GAAP allows purchasers to aggregate purchased impaired
loans acquired in the same fiscal quarter into one or more
pools, provided that the loans have common risk
characteristics. A pool is then accounted for as a single asset
with a single composite interest rate and an aggregate
expectation of cash flows. Purchased impaired loans with
homogeneous consumer, residential real estate and smaller
balance commercial loans with common risk characteristics
are aggregated into pools where appropriate. Commercial
loans with a total commitment greater than a defined threshold
are accounted for individually. The excess of cash flows
expected at acquisition over the estimated fair value is referred
to as the accretable yield and is recognized as interest income
over the remaining life of the loan using the constant effective
yield method. The difference between contractually required
payments at acquisition and the cash flows expected to be
collected at acquisition is referred to as the nonaccretable
difference. Subsequent changes in the expected cash flows of
individual or pooled purchased impaired loans from the date
of acquisition will either impact the accretable yield or result
in an impairment charge to provision for credit losses in the
period in which the changes become probable. Decreases to
the net present value of expected cash flows will generally
result in an impairment charge recorded as a provision for
credit losses, resulting in an increase to the allowance for loan
and lease losses, and a reclassification from accretable yield to
nonaccretable difference. Prepayments and interest rate
decreases for variable rate notes are treated as a reduction of
cash flows expected to be collected and a reduction of
projections of contractual cash flows such that the
nonaccretable difference is not affected. Thus, for decreases in
cash flows expected to be collected resulting from
prepayments and interest rate decreases for variable rate notes,
the effect will be to reduce the yield prospectively.

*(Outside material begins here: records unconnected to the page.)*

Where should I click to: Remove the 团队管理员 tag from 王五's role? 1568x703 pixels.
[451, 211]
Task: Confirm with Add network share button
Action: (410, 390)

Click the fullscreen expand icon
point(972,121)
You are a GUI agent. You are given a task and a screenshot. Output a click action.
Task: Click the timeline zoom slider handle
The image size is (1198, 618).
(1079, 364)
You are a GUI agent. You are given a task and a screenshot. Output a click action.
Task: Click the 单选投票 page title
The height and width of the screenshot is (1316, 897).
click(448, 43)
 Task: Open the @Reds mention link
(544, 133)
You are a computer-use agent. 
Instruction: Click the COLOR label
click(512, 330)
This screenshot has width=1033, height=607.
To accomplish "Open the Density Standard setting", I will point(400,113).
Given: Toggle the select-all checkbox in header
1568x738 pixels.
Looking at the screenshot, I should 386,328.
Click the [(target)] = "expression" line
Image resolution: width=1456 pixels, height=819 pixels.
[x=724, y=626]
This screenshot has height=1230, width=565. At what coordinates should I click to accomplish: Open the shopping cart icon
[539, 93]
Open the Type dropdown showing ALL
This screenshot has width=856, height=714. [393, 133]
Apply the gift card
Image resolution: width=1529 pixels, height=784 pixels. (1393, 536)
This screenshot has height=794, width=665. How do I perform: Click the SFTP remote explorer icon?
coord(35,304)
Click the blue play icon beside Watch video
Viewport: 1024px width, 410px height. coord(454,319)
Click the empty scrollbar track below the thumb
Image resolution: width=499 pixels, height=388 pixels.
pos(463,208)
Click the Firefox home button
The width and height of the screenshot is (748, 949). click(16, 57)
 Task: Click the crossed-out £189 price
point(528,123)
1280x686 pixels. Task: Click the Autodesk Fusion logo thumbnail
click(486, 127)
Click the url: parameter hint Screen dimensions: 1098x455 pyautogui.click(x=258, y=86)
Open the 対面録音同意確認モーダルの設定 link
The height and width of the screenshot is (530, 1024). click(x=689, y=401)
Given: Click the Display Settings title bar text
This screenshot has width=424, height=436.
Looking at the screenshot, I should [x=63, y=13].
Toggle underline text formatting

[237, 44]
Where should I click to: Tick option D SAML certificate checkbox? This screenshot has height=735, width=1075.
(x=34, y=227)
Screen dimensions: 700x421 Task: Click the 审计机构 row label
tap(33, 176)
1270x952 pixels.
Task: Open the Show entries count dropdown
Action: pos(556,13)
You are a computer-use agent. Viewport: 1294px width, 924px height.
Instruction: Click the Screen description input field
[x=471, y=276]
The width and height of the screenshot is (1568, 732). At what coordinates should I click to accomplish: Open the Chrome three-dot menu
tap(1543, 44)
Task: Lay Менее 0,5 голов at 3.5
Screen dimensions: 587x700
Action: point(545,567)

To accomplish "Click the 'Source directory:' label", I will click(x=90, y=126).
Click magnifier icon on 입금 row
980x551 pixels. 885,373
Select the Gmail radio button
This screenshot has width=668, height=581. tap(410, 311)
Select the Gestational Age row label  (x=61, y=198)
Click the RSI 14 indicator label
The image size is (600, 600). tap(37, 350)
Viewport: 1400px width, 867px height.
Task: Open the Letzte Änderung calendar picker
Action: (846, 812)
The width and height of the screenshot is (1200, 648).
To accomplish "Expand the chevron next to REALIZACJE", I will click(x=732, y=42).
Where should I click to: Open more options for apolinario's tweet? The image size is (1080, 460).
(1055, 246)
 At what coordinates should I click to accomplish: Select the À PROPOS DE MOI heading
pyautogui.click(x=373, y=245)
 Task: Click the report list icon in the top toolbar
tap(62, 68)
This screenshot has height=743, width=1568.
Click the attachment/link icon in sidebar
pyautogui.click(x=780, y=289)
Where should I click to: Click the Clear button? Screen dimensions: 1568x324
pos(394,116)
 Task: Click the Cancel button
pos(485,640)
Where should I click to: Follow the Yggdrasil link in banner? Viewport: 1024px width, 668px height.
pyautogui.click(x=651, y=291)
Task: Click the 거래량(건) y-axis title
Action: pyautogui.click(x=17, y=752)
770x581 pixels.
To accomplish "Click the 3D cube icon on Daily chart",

The following table provides purchased impaired loans at December 31, 2012 and December 31, 2011:
Table 75: Purchased Impaired Loans Balances
December 31, 2012 (a) December 31, 2011 (b)
In millions
Recorded
Investment
Outstanding
Balance
Recorded
Investment
Outstanding
Balance
Commercial Lending
Commercial $ 308 $ 524 $ 140 $ 245
Commercial real estate 941 1,156 712 743
Total Commercial Lending 1,249 1,680 852 988
Consumer Lending
Consumer 2,621 2,988 2,766 3,405
Residential real estate 3,536 3,651 3,049 3,128
Total Consumer Lending 6,157 6,639 5,815 6,533
Total $7,406 $8,319 $6,667 $7,521
(a) Represents National City and RBC Bank (USA) acquisitions.
(b) Represents National City acquisition.
As of December 31, 2011, the allowance for loan and lease
losses related to purchased impaired loans was $998 million.
During 2012, $173 million of provision and $74 million of
charge-offs were recorded on purchased impaired loans. At
December 31, 2012, the allowance for loan and lease losses
was $1.1 billion on $6.0 billion of purchased impaired loans
while the remaining $1.4 billion of purchased impaired loans
required no allowance as the net present value of expected
cash flows equaled or exceeded the recorded investment. If
any allowance for loan losses is recognized on a purchased
impaired pool, which is accounted for as a single asset, the
entire balance of that pool would be disclosed as requiring an
allowance. Subsequent increases in the net present value of
cash flows will result in a recovery of any previously recorded
allowance for loan and lease losses, to the extent applicable,
and/or a reclassification from non-accretable difference to
accretable yield, which will be recognized prospectively.
Disposals of loans, which may include sales of loans or
foreclosures, result in removal of the loan from the purchased
impaired loan portfolio. The cash flow re-estimation process is
completed quarterly to evaluate the appropriateness of the
allowance associated with the purchased impaired loans.